One of the things that I treasure above all is that through soloing I discovered my ‘others’. Consciousness is like an onion, and in times of stress, it begins to come apart, revealing other conscious selves buried beneath. The most common depiction of the others is the devil and the angel, the fire of a troubled consciousness made whole, and this is the bane of any climbers’ lives, after all, you never can tell who’s actually doing the talking. These others are often present in hard times but are mistaken for other things, like ghosts or god, or as ‘the third man’, that extra person you feel is missing. I also think this other is the stranger who appears and guides people in times of danger, then disappears once the mind begins to relax…or maybe that’s God fucking with us atheists. My others come in many forms, and through long and stressful contemplation I feel I know them well, each having their own part to play in a climb, and once identified and easily called up, in everyday life. The most important others are my future, present and past selves. These help to focus your actions before, during and after any activity. For example, when buying chocolate for a climb your present self may not take into consideration how much your future self may really want that chocolate, meaning when it runs out it will blame your past self for being so inconsiderate and selfish. This ability to place yourself in the now, like a man standing on one of those desert highways, is hugely empowering, and once mastered allows a much greater degree of self consideration, something I think many people could benefit from.

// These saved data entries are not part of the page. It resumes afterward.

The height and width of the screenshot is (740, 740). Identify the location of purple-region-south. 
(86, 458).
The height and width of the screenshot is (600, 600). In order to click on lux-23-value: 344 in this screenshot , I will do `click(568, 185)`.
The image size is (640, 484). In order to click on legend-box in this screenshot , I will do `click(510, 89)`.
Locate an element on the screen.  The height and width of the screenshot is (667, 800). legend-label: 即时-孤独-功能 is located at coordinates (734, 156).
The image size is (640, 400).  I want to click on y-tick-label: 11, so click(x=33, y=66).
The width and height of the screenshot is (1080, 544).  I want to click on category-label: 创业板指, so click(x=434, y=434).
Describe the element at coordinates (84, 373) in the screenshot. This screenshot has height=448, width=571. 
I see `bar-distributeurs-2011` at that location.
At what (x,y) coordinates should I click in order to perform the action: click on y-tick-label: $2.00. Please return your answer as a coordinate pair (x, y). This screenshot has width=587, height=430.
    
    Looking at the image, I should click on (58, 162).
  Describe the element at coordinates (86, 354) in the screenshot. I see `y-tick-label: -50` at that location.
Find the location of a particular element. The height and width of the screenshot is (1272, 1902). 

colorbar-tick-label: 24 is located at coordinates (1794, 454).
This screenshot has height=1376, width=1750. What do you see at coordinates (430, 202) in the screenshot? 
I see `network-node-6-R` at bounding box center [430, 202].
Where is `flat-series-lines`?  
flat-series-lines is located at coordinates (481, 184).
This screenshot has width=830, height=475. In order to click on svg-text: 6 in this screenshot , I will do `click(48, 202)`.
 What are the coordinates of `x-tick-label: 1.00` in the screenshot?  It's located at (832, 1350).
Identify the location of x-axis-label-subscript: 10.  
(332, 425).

The downside of the others is that the stress of so many voices can sometimes be intolerable, and often the most important skill of all is to be able to turn them down, something that takes great skill. The turmoil and counter-question can leave you thought fractured, your thoughts exhausted, like having too many programs running at once on the same computer. The trick of course is to identify the key program, and Ctrl + Alt + Delete the rest.
When the silence eventually comes, and the others speak as one, it’s bliss, and sometimes I think it’s the main reason I climb. Soloing is dumb, but once you get to know your others, they grow to be friends, and so very often when you set out alone, you’re not alone at all. Perhaps this is nothing but schizophrenia, but a little voice in my head tells me that it’s more than that.